Chemise blanche et cheveux grisonnants, visiblement amaigri, Imed Trabelsi, 42 ans, a raconté pendant une heure et demie comment il est devenu l'un des barons du pays sous Ben Ali, décrivant un système bien rodé grâce à la complicité de douaniers, de hauts fonctionnaires de l’Etat et de ministres.


« Nous avions pratiquement le monopole sur le commerce de la banane », a ainsi reconnu celui qui était aussi présent dans les secteurs de l’immobilier et l'alcool. « Si un autre homme d'affaires essayait de nous faire de la concurrence, nous bloquions son chargement le temps qu’il fallait ».


« Combien d’entrepreneurs ont fait faillite en raison de ces passe-droits ? Combien de carrières brisées par la triche ? », réagit-on sur les réseaux sociaux… 


« Les douaniers qui travaillaient avec nous se consacraient à notre bateau (…), ils bloquaient les intérêts de beaucoup de gens et on ne sortait que notre marchandise, avant tout le monde », a-t-il ajouté, disant avoir donné des pots-de-vin allant jusqu'à 30.000 dinars (plus de 11.000 euros) pour quatre douaniers. « Mille dinars suffisaient lorsque les centenaires étaient plutôt vides », ajoute Trabelsi.  


Concernant les hauts fonctionnaires, Imed Trabelsi a assuré que certains avaient fait du zèle « pour se faire bien voir par des proches de Ben Ali », tels que son gendre Sakher el-Materi. « Les responsables qui veulent se défausser complètement de leurs responsabilités, ce n'est pas vrai », a-t-il lâché.

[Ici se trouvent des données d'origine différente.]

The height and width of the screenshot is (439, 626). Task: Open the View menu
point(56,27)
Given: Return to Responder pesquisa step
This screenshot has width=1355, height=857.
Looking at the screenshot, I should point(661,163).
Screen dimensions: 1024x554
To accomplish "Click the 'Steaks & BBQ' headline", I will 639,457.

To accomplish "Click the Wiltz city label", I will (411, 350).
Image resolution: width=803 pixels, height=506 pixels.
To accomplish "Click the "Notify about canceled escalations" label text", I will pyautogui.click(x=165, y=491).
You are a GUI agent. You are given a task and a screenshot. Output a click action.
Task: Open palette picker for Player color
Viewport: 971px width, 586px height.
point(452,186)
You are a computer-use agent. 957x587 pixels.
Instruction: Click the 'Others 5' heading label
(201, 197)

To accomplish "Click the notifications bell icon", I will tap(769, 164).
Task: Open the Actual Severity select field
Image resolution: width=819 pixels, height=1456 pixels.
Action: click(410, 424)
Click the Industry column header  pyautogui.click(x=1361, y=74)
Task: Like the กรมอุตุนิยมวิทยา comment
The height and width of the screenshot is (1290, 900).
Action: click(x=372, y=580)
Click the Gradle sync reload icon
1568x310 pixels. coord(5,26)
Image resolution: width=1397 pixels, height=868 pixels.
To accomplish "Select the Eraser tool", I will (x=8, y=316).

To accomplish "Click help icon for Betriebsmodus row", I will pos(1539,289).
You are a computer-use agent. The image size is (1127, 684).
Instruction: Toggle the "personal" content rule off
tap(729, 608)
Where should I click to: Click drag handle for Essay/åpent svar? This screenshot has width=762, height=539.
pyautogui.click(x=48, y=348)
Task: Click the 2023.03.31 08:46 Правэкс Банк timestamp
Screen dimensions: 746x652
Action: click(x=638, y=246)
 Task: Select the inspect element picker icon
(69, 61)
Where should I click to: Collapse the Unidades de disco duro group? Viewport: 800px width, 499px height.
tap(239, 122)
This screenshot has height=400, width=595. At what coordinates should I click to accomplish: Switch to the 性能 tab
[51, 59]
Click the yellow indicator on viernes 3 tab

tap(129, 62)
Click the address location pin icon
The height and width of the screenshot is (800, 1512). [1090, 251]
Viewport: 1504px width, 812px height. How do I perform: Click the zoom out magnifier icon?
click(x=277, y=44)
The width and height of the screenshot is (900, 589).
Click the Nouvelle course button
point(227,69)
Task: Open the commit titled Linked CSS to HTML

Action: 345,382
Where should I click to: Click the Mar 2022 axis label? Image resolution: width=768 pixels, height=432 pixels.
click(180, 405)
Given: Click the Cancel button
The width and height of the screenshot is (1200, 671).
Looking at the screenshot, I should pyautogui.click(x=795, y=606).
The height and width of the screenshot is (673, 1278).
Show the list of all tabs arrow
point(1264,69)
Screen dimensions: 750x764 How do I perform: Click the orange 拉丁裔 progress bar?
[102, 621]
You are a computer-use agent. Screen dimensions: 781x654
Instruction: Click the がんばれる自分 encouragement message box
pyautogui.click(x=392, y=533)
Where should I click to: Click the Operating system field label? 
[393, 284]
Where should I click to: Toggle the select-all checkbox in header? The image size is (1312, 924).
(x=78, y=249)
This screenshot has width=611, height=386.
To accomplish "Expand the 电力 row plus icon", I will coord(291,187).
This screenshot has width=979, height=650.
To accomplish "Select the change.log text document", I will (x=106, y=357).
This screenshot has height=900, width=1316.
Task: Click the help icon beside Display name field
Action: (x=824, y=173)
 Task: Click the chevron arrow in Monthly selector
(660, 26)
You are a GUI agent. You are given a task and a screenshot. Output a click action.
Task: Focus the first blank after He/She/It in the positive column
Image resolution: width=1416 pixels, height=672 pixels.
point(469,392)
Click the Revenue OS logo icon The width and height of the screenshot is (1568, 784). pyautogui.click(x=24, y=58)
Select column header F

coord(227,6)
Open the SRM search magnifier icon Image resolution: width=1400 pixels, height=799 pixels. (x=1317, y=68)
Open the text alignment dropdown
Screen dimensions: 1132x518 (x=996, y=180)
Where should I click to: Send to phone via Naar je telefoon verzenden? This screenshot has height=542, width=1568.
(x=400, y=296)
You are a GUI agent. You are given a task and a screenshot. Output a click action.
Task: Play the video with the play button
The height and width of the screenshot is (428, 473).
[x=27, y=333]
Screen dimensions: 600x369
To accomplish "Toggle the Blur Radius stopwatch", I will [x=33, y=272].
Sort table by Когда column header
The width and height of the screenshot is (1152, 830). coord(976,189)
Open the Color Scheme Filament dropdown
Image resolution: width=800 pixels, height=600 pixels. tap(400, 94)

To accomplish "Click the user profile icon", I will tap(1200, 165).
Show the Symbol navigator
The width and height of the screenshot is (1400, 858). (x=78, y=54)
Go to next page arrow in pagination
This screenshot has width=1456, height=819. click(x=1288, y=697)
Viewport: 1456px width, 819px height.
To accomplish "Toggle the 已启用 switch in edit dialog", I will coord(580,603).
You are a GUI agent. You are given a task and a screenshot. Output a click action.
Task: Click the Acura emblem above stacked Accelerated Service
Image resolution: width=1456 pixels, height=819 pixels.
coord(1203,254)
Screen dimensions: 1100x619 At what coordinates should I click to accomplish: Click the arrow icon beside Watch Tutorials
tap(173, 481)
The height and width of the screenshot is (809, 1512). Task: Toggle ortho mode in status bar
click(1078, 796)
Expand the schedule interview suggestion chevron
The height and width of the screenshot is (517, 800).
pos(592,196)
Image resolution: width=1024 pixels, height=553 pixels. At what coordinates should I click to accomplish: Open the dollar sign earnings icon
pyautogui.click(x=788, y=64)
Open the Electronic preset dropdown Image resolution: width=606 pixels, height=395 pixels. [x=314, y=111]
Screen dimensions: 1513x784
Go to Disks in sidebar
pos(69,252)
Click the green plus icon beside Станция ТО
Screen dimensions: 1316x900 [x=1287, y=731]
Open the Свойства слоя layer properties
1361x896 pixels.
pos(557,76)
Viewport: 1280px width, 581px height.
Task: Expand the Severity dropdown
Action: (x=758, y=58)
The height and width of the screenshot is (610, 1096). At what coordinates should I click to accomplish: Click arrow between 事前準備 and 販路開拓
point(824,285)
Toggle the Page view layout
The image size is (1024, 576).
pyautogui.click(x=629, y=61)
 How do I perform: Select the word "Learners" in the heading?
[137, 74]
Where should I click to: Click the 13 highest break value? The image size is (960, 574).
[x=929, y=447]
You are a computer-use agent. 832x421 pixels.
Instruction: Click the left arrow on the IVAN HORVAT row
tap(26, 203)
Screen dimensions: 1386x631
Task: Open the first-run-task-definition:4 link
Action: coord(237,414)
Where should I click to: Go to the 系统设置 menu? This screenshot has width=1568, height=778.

Quant à la situation aujourd'hui, « il y a eu une révolution mais rien n'a changé à ma connaissance, le même système a perduré », affirme-t-il. « J'ai mes échos ici, et le dispositif est encore opérationnel ».


Pour conclure, l’homme a dit « s'excuser du fond du cœur » et vouloir « tourner la page ».


« Sept ans se sont déjà écoulés, j'aimerais que tout cela se termine. Ma fille avait dix mois quand je l'ai laissée, elle a huit ans aujourd'hui (…). Je veux retrouver ma liberté », a-t-il dit.


Si son dossier est réglé, les condamnations à son encontre seront annulées au titre de la « réconciliation nationale ». Mais, le chargé du contentieux de l'Etat, qui doit obligatoirement faire partie de l'accord, n'a cessé de reporter l'affaire ces derniers mois.


Cette audition intervient au moment où le Parlement a repris l'examen d'un projet de loi défendu par le président Béji Caïd Essebsi, qui prévoit l'amnistie de faits de corruption en échange d'un dédommagement.


L’IVD avait démarré les séances d’auditions publiques des victimes de violations des droits de l’Homme commises entre 1955 et 2013, en novembre 2016. Absente du projet de loi présidentiel, la révélation de la vérité est également une étape clé dans la compréhension des violations économiques ainsi que le démantèlement du système de corruption.


Une étape prélude à la reddition des comptes, à la réparation des victimes, à la réforme des institutions et ultimement la réconciliation nationale, afin que ces exactions dont des milliers de Tunisiens de différentes appartenances politiques et idéologiques ont souffert, appartiennent à jamais au passé, via la garantie de la non répétition.